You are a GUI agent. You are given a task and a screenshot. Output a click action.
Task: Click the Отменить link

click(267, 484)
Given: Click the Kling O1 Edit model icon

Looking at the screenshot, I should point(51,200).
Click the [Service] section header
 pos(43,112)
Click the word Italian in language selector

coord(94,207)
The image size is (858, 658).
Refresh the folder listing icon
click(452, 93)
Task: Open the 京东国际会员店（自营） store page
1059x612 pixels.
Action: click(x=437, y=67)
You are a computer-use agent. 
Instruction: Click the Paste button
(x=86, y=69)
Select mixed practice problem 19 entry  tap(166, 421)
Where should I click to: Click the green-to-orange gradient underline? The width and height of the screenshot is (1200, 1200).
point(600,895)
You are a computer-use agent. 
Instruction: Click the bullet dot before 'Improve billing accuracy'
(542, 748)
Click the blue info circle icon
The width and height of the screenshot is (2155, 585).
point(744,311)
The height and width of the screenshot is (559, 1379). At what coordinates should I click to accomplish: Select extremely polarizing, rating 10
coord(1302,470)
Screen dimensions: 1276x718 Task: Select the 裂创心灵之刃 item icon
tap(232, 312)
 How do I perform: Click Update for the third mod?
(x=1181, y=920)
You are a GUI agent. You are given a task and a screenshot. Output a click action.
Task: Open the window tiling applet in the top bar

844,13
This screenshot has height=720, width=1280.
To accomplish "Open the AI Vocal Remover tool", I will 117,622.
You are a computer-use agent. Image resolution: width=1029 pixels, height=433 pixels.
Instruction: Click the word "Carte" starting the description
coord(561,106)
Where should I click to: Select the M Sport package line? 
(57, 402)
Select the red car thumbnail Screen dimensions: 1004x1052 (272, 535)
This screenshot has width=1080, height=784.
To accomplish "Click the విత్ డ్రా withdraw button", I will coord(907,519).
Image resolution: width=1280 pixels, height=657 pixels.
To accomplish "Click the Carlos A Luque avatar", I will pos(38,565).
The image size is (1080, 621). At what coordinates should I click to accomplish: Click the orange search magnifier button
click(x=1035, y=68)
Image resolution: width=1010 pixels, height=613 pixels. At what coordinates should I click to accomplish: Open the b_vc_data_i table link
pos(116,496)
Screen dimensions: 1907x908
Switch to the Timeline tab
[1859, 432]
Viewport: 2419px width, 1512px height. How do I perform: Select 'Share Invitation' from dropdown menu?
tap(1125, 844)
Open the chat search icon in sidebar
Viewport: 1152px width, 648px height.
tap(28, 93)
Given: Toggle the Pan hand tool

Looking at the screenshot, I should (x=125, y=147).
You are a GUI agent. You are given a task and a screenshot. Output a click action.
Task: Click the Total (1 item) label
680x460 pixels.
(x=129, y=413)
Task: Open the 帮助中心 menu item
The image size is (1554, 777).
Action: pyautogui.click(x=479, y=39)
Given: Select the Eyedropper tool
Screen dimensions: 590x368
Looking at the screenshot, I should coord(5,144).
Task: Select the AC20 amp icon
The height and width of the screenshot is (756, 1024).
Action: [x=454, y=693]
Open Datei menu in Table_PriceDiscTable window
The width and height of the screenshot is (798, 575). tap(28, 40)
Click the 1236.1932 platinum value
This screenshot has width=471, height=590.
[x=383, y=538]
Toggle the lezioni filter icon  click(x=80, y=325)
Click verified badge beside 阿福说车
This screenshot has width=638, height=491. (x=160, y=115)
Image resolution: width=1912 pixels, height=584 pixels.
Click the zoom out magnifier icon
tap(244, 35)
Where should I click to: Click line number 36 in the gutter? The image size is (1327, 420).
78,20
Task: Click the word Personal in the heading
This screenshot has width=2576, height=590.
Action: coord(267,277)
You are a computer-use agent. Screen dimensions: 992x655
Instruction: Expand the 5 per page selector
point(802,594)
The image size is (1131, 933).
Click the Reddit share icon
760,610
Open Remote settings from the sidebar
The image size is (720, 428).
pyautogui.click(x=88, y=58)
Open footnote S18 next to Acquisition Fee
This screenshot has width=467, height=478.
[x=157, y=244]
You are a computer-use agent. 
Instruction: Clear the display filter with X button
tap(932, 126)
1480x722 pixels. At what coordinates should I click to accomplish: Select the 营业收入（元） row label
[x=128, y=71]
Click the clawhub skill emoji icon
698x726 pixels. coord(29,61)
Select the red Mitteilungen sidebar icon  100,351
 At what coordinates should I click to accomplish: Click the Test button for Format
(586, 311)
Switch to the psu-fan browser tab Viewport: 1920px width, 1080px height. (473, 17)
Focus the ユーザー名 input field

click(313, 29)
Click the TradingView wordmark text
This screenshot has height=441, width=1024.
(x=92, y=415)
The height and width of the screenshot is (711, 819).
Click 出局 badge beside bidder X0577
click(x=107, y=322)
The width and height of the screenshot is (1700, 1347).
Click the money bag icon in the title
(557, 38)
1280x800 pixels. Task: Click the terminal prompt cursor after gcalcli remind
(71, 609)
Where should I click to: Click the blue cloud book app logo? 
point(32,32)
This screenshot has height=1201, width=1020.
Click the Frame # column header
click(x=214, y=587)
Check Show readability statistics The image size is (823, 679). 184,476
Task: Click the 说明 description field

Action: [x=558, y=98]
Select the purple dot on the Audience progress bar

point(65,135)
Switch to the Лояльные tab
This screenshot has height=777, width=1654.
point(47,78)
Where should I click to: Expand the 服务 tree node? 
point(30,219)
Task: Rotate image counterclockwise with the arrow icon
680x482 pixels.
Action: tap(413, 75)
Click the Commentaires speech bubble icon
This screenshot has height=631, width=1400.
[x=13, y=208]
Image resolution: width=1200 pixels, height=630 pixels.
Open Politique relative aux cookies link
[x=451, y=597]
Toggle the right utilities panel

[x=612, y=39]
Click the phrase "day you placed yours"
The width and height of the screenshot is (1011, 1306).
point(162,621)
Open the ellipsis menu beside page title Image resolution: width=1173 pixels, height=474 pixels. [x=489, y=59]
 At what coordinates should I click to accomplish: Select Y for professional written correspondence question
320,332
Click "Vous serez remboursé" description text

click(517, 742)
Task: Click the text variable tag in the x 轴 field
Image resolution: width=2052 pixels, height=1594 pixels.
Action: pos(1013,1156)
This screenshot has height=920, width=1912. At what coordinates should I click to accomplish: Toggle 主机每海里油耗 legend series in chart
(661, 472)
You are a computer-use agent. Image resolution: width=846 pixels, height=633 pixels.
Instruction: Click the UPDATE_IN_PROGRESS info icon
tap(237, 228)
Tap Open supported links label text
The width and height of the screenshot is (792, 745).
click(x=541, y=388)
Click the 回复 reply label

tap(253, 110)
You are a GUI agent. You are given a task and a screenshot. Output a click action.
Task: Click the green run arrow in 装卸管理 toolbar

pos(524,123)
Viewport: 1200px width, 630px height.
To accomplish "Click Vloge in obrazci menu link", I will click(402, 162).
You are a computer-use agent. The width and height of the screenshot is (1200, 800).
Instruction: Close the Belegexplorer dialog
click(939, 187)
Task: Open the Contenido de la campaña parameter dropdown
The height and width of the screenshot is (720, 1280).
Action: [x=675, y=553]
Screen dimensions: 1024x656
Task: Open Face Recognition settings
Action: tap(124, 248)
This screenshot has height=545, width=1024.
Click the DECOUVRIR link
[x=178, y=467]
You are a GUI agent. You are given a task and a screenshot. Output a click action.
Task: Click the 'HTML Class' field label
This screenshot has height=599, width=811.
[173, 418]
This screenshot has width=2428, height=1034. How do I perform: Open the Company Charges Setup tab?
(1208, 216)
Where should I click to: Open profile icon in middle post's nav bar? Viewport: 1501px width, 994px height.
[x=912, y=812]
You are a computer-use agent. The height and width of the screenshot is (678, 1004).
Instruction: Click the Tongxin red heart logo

= = =

Assignment: Set down every record once more, exactly as written.

Task response:
You are a GUI agent. You are given a task and a screenshot. Output a click action.
Task: Click the Отменить link

click(267, 484)
Given: Click the Kling O1 Edit model icon

Looking at the screenshot, I should point(51,200).
Click the [Service] section header
 pos(43,112)
Click the word Italian in language selector

coord(94,207)
The image size is (858, 658).
Refresh the folder listing icon
click(452, 93)
Task: Open the 京东国际会员店（自营） store page
1059x612 pixels.
Action: click(x=437, y=67)
You are a computer-use agent. 
Instruction: Click the Paste button
(x=86, y=69)
Select mixed practice problem 19 entry  tap(166, 421)
Where should I click to: Click the green-to-orange gradient underline? The width and height of the screenshot is (1200, 1200).
point(600,895)
You are a computer-use agent. 
Instruction: Click the bullet dot before 'Improve billing accuracy'
(542, 748)
Click the blue info circle icon
The width and height of the screenshot is (2155, 585).
point(744,311)
The height and width of the screenshot is (559, 1379). At what coordinates should I click to accomplish: Select extremely polarizing, rating 10
coord(1302,470)
Screen dimensions: 1276x718 Task: Select the 裂创心灵之刃 item icon
tap(232, 312)
 How do I perform: Click Update for the third mod?
(x=1181, y=920)
You are a GUI agent. You are given a task and a screenshot. Output a click action.
Task: Open the window tiling applet in the top bar

844,13
This screenshot has height=720, width=1280.
To accomplish "Open the AI Vocal Remover tool", I will 117,622.
You are a computer-use agent. Image resolution: width=1029 pixels, height=433 pixels.
Instruction: Click the word "Carte" starting the description
coord(561,106)
Where should I click to: Select the M Sport package line? 
(57, 402)
Select the red car thumbnail Screen dimensions: 1004x1052 (272, 535)
This screenshot has width=1080, height=784.
To accomplish "Click the విత్ డ్రా withdraw button", I will coord(907,519).
Image resolution: width=1280 pixels, height=657 pixels.
To accomplish "Click the Carlos A Luque avatar", I will pos(38,565).
The image size is (1080, 621). At what coordinates should I click to accomplish: Click the orange search magnifier button
click(x=1035, y=68)
Image resolution: width=1010 pixels, height=613 pixels. At what coordinates should I click to accomplish: Open the b_vc_data_i table link
pos(116,496)
Screen dimensions: 1907x908
Switch to the Timeline tab
[1859, 432]
Viewport: 2419px width, 1512px height. How do I perform: Select 'Share Invitation' from dropdown menu?
tap(1125, 844)
Open the chat search icon in sidebar
Viewport: 1152px width, 648px height.
tap(28, 93)
Given: Toggle the Pan hand tool

Looking at the screenshot, I should (x=125, y=147).
You are a GUI agent. You are given a task and a screenshot. Output a click action.
Task: Click the Total (1 item) label
680x460 pixels.
(x=129, y=413)
Task: Open the 帮助中心 menu item
The image size is (1554, 777).
Action: pyautogui.click(x=479, y=39)
Given: Select the Eyedropper tool
Screen dimensions: 590x368
Looking at the screenshot, I should coord(5,144).
Task: Select the AC20 amp icon
The height and width of the screenshot is (756, 1024).
Action: [x=454, y=693]
Open Datei menu in Table_PriceDiscTable window
The width and height of the screenshot is (798, 575). tap(28, 40)
Click the 1236.1932 platinum value
This screenshot has width=471, height=590.
[x=383, y=538]
Toggle the lezioni filter icon  click(x=80, y=325)
Click verified badge beside 阿福说车
This screenshot has width=638, height=491. (x=160, y=115)
Image resolution: width=1912 pixels, height=584 pixels.
Click the zoom out magnifier icon
tap(244, 35)
Where should I click to: Click line number 36 in the gutter? The image size is (1327, 420).
78,20
Task: Click the word Personal in the heading
This screenshot has width=2576, height=590.
Action: coord(267,277)
You are a computer-use agent. Screen dimensions: 992x655
Instruction: Expand the 5 per page selector
point(802,594)
The image size is (1131, 933).
Click the Reddit share icon
760,610
Open Remote settings from the sidebar
The image size is (720, 428).
pyautogui.click(x=88, y=58)
Open footnote S18 next to Acquisition Fee
This screenshot has width=467, height=478.
[x=157, y=244]
You are a computer-use agent. 
Instruction: Clear the display filter with X button
tap(932, 126)
1480x722 pixels. At what coordinates should I click to accomplish: Select the 营业收入（元） row label
[x=128, y=71]
Click the clawhub skill emoji icon
698x726 pixels. coord(29,61)
Select the red Mitteilungen sidebar icon  100,351
 At what coordinates should I click to accomplish: Click the Test button for Format
(586, 311)
Switch to the psu-fan browser tab Viewport: 1920px width, 1080px height. (473, 17)
Focus the ユーザー名 input field

click(313, 29)
Click the TradingView wordmark text
This screenshot has height=441, width=1024.
(x=92, y=415)
The height and width of the screenshot is (711, 819).
Click 出局 badge beside bidder X0577
click(x=107, y=322)
The width and height of the screenshot is (1700, 1347).
Click the money bag icon in the title
(557, 38)
1280x800 pixels. Task: Click the terminal prompt cursor after gcalcli remind
(71, 609)
Where should I click to: Click the blue cloud book app logo? 
point(32,32)
This screenshot has height=1201, width=1020.
Click the Frame # column header
click(x=214, y=587)
Check Show readability statistics The image size is (823, 679). 184,476
Task: Click the 说明 description field

Action: [x=558, y=98]
Select the purple dot on the Audience progress bar

point(65,135)
Switch to the Лояльные tab
This screenshot has height=777, width=1654.
point(47,78)
Where should I click to: Expand the 服务 tree node? 
point(30,219)
Task: Rotate image counterclockwise with the arrow icon
680x482 pixels.
Action: tap(413, 75)
Click the Commentaires speech bubble icon
This screenshot has height=631, width=1400.
[x=13, y=208]
Image resolution: width=1200 pixels, height=630 pixels.
Open Politique relative aux cookies link
[x=451, y=597]
Toggle the right utilities panel

[x=612, y=39]
Click the phrase "day you placed yours"
The width and height of the screenshot is (1011, 1306).
point(162,621)
Open the ellipsis menu beside page title Image resolution: width=1173 pixels, height=474 pixels. [x=489, y=59]
 At what coordinates should I click to accomplish: Select Y for professional written correspondence question
320,332
Click "Vous serez remboursé" description text

click(517, 742)
Task: Click the text variable tag in the x 轴 field
Image resolution: width=2052 pixels, height=1594 pixels.
Action: pos(1013,1156)
This screenshot has height=920, width=1912. At what coordinates should I click to accomplish: Toggle 主机每海里油耗 legend series in chart
(661, 472)
You are a computer-use agent. Image resolution: width=846 pixels, height=633 pixels.
Instruction: Click the UPDATE_IN_PROGRESS info icon
tap(237, 228)
Tap Open supported links label text
The width and height of the screenshot is (792, 745).
click(x=541, y=388)
Click the 回复 reply label

tap(253, 110)
You are a GUI agent. You are given a task and a screenshot. Output a click action.
Task: Click the green run arrow in 装卸管理 toolbar

pos(524,123)
Viewport: 1200px width, 630px height.
To accomplish "Click Vloge in obrazci menu link", I will click(402, 162).
You are a computer-use agent. The width and height of the screenshot is (1200, 800).
Instruction: Close the Belegexplorer dialog
click(939, 187)
Task: Open the Contenido de la campaña parameter dropdown
The height and width of the screenshot is (720, 1280).
Action: [x=675, y=553]
Screen dimensions: 1024x656
Task: Open Face Recognition settings
Action: tap(124, 248)
This screenshot has height=545, width=1024.
Click the DECOUVRIR link
[x=178, y=467]
You are a GUI agent. You are given a task and a screenshot. Output a click action.
Task: Click the 'HTML Class' field label
This screenshot has height=599, width=811.
[173, 418]
This screenshot has width=2428, height=1034. How do I perform: Open the Company Charges Setup tab?
(1208, 216)
Where should I click to: Open profile icon in middle post's nav bar? Viewport: 1501px width, 994px height.
[x=912, y=812]
You are a computer-use agent. The height and width of the screenshot is (678, 1004).
Instruction: Click the Tongxin red heart logo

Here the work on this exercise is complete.